The EPA has only set drinking water guidelines for PFOS, PFOA, GenX and PFBS (four of approximately 9,000 PFAS), and they are non-enforceable. The EPA’s health advisory levels for drinking water are supposed to protect Americans from adverse health effects resulting from exposure throughout their lives to PFAS in drinking water. In 2009, the agency adopted a provisional health advisory level of 400 parts per trillion (ppt) and 200 ppt for PFOA and PFOS, respectively, in drinking water. In May 2016, these levels were lowered to 70 ppt for PFOA or PFOS individually or combined. In June 2022, they were lowered yet again to 0.004 ppt and 0.02 ppt for PFOA and PFOS, respectively. In this last update, the EPA admitted that recent research “indicate[s] that some negative health effects may occur with concentrations of PFOA or PFOS in water that are near zero.”

In other words, there is no safe level of these two PFAS chemicals in drinking water! Yet recent testing of tap water from 44 places in 31 states found that only one sample had no detectable PFAS; all the other samples were above the latest guidelines set by the EPA. Given the pervasive contamination of our tap water, and the EPA’s own admission that levels of PFAS near zero can still have health effects, the lack of urgency on the part of the EPA to do something meaningful is stunning.

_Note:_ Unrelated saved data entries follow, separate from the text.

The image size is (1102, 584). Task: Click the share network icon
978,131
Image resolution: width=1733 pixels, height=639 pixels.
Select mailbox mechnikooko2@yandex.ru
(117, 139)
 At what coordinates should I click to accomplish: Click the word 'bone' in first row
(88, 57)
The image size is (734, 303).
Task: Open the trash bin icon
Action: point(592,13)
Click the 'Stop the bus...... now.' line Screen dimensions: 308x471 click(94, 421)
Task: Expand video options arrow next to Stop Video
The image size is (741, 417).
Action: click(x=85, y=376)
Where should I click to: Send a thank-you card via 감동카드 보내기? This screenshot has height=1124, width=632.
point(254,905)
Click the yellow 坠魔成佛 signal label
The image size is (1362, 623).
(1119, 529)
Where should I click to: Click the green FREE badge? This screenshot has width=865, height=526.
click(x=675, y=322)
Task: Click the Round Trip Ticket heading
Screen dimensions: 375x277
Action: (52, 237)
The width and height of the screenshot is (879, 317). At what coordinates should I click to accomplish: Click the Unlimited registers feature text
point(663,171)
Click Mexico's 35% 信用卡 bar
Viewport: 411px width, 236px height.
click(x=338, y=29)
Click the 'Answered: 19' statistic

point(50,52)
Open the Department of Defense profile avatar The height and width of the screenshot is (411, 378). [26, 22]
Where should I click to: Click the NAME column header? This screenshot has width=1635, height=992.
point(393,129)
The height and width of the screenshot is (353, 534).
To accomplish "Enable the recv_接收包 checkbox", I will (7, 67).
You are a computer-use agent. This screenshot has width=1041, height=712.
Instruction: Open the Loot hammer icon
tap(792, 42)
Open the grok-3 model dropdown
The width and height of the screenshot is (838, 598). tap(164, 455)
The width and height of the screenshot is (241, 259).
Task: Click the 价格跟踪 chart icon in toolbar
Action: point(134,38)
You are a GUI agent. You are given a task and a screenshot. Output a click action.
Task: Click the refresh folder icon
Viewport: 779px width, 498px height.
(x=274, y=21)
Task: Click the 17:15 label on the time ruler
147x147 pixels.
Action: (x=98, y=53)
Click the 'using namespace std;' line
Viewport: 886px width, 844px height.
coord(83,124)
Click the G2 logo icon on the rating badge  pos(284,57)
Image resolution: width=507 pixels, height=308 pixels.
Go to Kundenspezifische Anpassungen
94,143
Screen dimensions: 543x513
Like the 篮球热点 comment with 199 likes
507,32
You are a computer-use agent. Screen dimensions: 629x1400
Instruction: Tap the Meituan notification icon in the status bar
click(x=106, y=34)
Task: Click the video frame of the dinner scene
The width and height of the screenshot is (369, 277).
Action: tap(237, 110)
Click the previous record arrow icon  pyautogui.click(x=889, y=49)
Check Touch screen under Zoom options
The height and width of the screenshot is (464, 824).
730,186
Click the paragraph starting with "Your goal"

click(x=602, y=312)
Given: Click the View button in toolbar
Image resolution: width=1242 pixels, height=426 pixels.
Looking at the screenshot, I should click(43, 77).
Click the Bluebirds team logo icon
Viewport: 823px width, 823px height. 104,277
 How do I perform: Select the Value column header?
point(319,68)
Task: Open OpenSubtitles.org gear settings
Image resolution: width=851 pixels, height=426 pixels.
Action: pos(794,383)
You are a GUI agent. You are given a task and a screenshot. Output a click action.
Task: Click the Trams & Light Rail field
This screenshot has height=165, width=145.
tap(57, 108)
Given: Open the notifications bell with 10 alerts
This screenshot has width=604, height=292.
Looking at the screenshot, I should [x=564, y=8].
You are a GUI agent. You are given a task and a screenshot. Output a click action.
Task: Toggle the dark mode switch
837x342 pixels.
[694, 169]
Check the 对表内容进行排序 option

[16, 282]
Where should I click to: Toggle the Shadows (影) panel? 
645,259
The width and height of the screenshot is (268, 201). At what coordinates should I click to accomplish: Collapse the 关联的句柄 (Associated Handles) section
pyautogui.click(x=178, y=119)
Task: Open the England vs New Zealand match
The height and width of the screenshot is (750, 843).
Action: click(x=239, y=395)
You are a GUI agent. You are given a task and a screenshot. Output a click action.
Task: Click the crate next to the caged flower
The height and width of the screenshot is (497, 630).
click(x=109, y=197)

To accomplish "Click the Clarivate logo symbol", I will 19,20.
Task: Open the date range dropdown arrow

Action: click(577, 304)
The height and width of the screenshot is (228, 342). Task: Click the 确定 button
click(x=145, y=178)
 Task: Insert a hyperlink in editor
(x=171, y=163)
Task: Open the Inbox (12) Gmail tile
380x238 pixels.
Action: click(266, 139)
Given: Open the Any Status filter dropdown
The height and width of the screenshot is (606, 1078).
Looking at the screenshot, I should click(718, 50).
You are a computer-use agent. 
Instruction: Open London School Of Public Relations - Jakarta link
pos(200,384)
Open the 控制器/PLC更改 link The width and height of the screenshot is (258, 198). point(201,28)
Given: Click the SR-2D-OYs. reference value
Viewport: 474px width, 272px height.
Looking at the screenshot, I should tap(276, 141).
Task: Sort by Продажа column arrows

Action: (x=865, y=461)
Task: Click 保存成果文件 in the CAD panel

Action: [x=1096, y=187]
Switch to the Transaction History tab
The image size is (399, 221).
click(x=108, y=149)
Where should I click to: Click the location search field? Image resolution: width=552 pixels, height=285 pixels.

Further, drinking water is just one route of exposure. We’re exposed to PFAS in our diet, dust, carpet, upholstery, and a multitude of consumer products in addition to drinking water. We also don’t know the synergistic negative effects of long-term exposure to a cocktail of PFAS.

There’s a lot we don’t know about the effects of extensive PFAS contamination. Most of the research pertaining to human health effects so far has been done on PFOS and PFOA, referred to as “long-chain” PFAS because they have six or more fluorinated carbons. These have been replaced by a newer generation of PFAS (referred to as “short-chain” since they have fewer than six fluorinated carbons) that chemical companies claim are safer. There is a startling lack of data on the safety of these chemicals, but the evidence so far shows that they are just as, if not more, dangerous than older PFAS:

  • The evidence indicates that short-chain PFAS can be equally persistent in the environment as long-chain PFAS. They are also more mobile in the environment and more difficult to remove from drinking water.
  • Short-chain PFAS accumulate in the body, perhaps even more than long-chain PFAS.
  • Short-chain PFAS have been shown to be more effectively taken up by plants.
  • Little is known about the long-term impacts of exposure to short-chain PFAS, but a growing body of evidence suggests they have similar adverse health effects as the chemicals they were made to replace, including immune problems, reproductive and developmental issues, damage to the liver and kidneys, and cancer.

There are thousands of these short-chain PFAS circulating in the environment and in our bodies, yet we know very little about their effects or long-term impacts. For these reasons, scientists in the field have called for the EPA to regulate PFAS as a class rather than take the usual approach of dealing with each distinct chemical at a time, which clearly isn’t practical when there are 9,000 different PFAS chemicals.  Less than 1 percent of all PFAS have been tested for their hazardous effects. It’s taken the EPA decades to even think about setting enforceable drinking water standards for just two PFAS chemicals; the agency’s current approach of assessing one chemical at a time is akin to doing nothing. And even if the EPA restricts or bans one chemical, industry can simply move on to the next one.

All PFAS, whether short-chain or long-chain, are extremely persistent in the environment due to their molecular structure, with studies estimating that some PFAS have lifetimes in the thousands of years. This persistence and accumulation increase the possibility of harm. We have enough evidence to know that these chemicals pose a real threat to our health. If we hope to stem the tide of contamination that threatens our health, the health of our children, and the health of the environment, we cannot play PFAS whack-a-mole; we must ban these chemicals as a class.